A depositary may, without obtaining further approvals from the Central Bank of China or any other governmental authority or agency of Taiwan, convert NT dollars into other currencies, including

A - 2

U.S. dollars, in respect of the following: (1) the proceeds of the sale of shares represented by depositary receipts; (2) the proceeds of the sale of shares received as stock dividends on the shares and deposited into the depositary receipt facility; or (3) any cash dividends or cash distributions received in respect of the shares represented by depository receipts. In addition, a depositary may convert into NT dollars inward remittances of payments for purchases of underlying shares for deposit in the depositary facility against the creation of depositary shares. A depositary must obtain foreign exchange approval from the Central Bank of China on a payment-by-payment basis for conversion from NT dollars into foreign currencies from the proceeds from the sale of subscription rights for new shares if such proceeds exceed US$100,000 per remittance. It is expected that the Central Bank of China will grant this approval as a routine matter. A depositary receipt holder may, after becoming a holder of shares, convert NT dollars into other currencies from proceeds from the sale of any underlying shares withdrawn from the depositary receipt facility. Proceeds from the sale of the underlying shares withdrawn from the depositary receipt facility may be used for reinvestment in securities listed on the TSE or traded on the Gre Tai Securities Market.

Overseas Corporate Bonds

Since 1989, the ROC SFB has approved a series of overseas corporate bond issues (“OCBs”) by ROC companies listed on the TSE in offerings directed at foreign investors. Since December 1994, the SFB has also permitted ROC companies whose shares are traded on the GTSM to issue and offer OCBs. Under the current ROC laws and policies, OCBs may be converted by bondholders into shares of ROC companies or (subject to ROC FSC approval) may be converted into depositary receipts issued under sponsorship of the same ROC company or under the sponsorship of the issuing company of the exchanged shares, in the case of exchangeable bonds.

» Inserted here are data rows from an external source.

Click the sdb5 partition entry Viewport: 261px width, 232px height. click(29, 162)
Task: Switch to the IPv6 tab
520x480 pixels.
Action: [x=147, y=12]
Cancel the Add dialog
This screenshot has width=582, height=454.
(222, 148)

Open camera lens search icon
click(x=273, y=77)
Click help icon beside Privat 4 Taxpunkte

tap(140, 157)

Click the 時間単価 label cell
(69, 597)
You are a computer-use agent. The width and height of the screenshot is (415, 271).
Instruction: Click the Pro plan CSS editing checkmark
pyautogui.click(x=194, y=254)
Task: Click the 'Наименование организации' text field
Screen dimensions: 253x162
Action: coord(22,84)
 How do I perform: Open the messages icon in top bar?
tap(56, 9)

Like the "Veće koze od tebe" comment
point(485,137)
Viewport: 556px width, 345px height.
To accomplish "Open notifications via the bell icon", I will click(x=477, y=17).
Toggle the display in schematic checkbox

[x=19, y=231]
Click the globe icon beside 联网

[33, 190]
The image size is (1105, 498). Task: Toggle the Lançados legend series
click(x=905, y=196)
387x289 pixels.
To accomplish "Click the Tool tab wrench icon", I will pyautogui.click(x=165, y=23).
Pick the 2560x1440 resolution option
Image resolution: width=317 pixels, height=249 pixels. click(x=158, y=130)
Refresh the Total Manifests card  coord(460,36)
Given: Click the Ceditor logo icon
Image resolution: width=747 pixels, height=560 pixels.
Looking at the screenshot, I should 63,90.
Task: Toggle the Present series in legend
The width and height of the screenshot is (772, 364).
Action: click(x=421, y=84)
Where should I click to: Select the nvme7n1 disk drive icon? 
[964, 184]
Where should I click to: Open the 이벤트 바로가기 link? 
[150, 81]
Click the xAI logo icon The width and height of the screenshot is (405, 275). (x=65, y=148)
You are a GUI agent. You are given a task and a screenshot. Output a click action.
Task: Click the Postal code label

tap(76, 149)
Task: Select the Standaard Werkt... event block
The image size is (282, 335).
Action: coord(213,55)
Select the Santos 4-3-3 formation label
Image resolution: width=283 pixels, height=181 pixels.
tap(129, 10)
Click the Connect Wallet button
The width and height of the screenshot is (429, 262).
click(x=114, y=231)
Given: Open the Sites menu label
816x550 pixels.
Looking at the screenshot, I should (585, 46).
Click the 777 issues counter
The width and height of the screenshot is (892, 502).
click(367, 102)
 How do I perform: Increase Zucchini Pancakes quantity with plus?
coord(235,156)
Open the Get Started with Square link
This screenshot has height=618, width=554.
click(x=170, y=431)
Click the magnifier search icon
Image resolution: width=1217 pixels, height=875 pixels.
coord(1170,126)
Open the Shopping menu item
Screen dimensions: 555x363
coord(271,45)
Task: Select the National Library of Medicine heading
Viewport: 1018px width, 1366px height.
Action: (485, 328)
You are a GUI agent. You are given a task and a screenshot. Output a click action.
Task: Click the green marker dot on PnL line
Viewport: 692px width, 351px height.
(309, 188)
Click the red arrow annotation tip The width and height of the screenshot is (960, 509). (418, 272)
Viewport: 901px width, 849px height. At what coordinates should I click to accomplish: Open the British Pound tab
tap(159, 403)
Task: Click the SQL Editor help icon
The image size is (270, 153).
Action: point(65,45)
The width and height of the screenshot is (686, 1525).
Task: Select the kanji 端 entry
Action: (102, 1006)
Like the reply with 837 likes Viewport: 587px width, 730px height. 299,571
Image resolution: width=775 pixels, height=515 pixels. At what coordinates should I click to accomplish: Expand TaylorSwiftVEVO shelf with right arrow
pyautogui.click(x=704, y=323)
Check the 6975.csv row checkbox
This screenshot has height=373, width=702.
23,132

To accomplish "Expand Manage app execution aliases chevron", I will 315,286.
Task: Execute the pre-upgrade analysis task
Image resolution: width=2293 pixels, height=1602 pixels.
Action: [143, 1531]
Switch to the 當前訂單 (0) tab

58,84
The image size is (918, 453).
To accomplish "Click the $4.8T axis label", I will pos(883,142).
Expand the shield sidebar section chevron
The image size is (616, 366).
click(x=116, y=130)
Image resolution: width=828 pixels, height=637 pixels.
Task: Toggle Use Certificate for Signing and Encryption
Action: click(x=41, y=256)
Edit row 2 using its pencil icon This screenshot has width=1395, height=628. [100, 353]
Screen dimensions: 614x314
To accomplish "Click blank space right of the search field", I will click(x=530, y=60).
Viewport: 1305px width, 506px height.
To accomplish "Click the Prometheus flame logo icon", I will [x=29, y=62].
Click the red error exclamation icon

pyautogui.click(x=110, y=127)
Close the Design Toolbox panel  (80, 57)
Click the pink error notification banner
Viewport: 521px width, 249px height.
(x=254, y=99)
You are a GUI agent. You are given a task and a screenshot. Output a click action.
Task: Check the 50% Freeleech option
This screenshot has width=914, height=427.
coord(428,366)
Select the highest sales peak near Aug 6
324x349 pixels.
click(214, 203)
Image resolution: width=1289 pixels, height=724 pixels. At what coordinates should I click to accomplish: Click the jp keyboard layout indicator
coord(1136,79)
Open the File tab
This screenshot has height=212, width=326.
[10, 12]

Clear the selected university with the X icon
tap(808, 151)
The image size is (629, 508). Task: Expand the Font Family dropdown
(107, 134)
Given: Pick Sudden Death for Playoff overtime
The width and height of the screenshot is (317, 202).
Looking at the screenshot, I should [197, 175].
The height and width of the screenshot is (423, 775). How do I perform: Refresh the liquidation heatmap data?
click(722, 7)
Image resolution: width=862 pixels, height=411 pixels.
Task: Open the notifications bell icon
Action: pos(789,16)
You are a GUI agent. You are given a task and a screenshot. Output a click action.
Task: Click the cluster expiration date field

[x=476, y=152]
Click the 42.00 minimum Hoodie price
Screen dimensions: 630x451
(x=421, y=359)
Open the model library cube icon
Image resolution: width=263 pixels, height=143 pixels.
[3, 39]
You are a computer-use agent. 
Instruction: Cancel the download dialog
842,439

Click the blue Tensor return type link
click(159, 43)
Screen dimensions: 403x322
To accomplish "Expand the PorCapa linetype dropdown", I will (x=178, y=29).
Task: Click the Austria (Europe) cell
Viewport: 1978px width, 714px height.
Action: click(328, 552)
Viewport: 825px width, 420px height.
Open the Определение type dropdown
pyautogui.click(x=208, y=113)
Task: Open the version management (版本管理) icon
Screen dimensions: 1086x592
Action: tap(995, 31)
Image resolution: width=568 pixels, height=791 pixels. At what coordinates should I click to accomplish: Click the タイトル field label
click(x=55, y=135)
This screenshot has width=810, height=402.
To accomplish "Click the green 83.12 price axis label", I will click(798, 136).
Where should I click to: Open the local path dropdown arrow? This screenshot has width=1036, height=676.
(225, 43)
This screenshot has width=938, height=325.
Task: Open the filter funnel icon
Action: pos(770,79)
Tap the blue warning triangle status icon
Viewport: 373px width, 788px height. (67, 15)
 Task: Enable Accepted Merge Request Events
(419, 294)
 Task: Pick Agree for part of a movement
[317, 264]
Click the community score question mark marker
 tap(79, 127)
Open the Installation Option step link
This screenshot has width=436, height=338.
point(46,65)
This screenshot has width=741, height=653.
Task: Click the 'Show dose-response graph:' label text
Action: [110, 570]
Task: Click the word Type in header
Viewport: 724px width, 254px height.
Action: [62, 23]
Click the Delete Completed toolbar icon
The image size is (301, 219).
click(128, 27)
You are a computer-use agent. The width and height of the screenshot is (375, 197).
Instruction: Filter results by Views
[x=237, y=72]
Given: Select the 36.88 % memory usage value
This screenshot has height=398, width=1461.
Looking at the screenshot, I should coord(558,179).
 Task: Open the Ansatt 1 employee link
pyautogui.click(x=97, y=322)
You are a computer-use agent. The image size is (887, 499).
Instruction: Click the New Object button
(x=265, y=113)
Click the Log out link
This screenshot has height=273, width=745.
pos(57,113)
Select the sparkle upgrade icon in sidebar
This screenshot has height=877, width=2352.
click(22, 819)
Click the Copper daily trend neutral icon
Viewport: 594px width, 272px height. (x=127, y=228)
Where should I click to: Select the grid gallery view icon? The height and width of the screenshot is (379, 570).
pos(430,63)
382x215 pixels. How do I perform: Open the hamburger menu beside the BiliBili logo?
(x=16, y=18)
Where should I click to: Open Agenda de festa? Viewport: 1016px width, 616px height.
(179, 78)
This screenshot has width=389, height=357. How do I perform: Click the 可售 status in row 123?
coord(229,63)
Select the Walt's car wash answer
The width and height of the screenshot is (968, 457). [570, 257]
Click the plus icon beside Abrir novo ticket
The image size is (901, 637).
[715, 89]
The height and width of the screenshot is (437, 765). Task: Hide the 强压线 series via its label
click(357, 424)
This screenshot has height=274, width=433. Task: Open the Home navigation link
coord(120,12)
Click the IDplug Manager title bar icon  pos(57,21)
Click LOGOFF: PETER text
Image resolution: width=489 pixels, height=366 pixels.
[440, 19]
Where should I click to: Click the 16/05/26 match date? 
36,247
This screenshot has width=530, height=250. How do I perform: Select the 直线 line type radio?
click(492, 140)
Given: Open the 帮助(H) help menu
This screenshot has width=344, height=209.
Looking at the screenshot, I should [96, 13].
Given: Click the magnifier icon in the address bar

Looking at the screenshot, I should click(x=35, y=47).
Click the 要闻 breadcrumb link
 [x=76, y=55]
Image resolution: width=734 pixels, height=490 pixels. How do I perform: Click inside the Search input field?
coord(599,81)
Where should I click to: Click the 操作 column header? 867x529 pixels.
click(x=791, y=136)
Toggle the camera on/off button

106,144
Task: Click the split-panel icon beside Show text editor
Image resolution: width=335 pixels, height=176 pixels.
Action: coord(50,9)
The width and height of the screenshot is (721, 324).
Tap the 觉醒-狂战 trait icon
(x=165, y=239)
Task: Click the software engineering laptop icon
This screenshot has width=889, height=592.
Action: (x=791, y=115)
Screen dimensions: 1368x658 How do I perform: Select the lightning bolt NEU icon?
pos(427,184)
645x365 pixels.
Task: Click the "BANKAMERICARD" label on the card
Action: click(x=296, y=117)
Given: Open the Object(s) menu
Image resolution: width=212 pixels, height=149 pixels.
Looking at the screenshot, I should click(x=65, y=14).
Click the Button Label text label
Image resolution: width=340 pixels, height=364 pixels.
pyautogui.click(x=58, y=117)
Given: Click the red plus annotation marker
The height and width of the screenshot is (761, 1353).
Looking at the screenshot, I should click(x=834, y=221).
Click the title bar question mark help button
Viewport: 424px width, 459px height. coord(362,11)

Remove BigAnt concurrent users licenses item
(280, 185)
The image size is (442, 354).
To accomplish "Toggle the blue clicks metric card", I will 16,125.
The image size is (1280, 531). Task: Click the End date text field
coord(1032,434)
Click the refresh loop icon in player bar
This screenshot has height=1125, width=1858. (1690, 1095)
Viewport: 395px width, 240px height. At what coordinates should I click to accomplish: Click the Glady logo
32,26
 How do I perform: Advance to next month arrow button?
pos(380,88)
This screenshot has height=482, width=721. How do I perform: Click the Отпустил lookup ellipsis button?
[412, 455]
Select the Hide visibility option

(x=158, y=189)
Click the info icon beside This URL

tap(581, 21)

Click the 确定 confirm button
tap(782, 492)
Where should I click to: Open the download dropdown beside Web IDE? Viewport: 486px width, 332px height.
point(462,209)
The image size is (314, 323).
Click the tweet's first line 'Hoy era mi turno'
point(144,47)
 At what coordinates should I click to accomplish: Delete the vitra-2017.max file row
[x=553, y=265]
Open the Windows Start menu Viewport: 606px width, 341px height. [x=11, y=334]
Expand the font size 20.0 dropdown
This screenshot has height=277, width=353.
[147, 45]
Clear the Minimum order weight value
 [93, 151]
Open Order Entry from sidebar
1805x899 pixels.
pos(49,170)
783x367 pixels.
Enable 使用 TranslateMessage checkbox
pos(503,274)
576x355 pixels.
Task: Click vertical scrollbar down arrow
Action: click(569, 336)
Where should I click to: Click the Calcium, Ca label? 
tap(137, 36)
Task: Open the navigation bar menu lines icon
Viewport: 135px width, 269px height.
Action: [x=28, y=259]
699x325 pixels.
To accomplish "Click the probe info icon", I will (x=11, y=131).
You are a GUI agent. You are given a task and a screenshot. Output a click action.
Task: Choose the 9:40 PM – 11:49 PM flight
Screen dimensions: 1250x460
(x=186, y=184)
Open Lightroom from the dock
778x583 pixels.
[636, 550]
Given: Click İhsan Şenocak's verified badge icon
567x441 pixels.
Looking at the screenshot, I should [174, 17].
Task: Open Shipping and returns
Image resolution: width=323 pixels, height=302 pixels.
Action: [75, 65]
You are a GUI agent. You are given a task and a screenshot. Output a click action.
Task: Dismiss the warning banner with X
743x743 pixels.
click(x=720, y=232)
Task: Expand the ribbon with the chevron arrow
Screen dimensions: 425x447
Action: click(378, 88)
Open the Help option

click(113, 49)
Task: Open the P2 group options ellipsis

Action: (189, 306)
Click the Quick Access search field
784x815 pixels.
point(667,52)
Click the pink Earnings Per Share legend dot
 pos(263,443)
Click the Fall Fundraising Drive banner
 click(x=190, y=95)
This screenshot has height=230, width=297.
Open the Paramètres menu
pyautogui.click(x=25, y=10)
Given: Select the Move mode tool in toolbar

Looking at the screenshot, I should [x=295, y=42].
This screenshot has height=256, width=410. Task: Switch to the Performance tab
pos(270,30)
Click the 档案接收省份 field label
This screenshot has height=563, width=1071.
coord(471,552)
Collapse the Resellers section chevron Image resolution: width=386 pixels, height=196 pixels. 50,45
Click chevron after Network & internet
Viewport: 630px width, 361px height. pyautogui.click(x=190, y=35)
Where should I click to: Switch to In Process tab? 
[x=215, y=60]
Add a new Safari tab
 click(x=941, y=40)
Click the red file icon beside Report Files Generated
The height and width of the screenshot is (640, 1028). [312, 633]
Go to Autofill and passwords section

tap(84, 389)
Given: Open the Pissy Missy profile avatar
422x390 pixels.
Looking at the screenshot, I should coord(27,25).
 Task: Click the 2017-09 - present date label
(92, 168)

Under current ROC law, a converting bondholder, when exercising its right to convert a bond into a share in an ROC company, is required to register with the TSE (as such a conversion constitutes an investment in the ROC securities market) and to appoint a local agent (such agent to have the qualifications set forth by the ROC FSC) for the purposes of opening a securities trading account with a local brokerage firm, opening bank accounts, paying ROC taxes, remitting funds, exercising shareholder’s rights and performing such other matters as may be designated by such converting bondholder. Any such converting bondholder is also required to appoint a custodian bank to hold the securities and any cash proceeds for safekeeping, to make confirmations, to settle trades and to report all relevant information required by applicable authorities. In addition, such converting bondholder is required to appoint a tax guarantor for filing tax returns and making tax payments.

In addition, a converting bondholder may, through its local agent and without obtaining prior approval from the CBC, convert NT dollars into foreign currencies of net proceeds realized from the sale of the converted shares or any stock dividends relating to such shares, or any cash dividend or other cash distribution in respect of such shares, as well as for inward remittances of subscription payments in connection with a rights offering.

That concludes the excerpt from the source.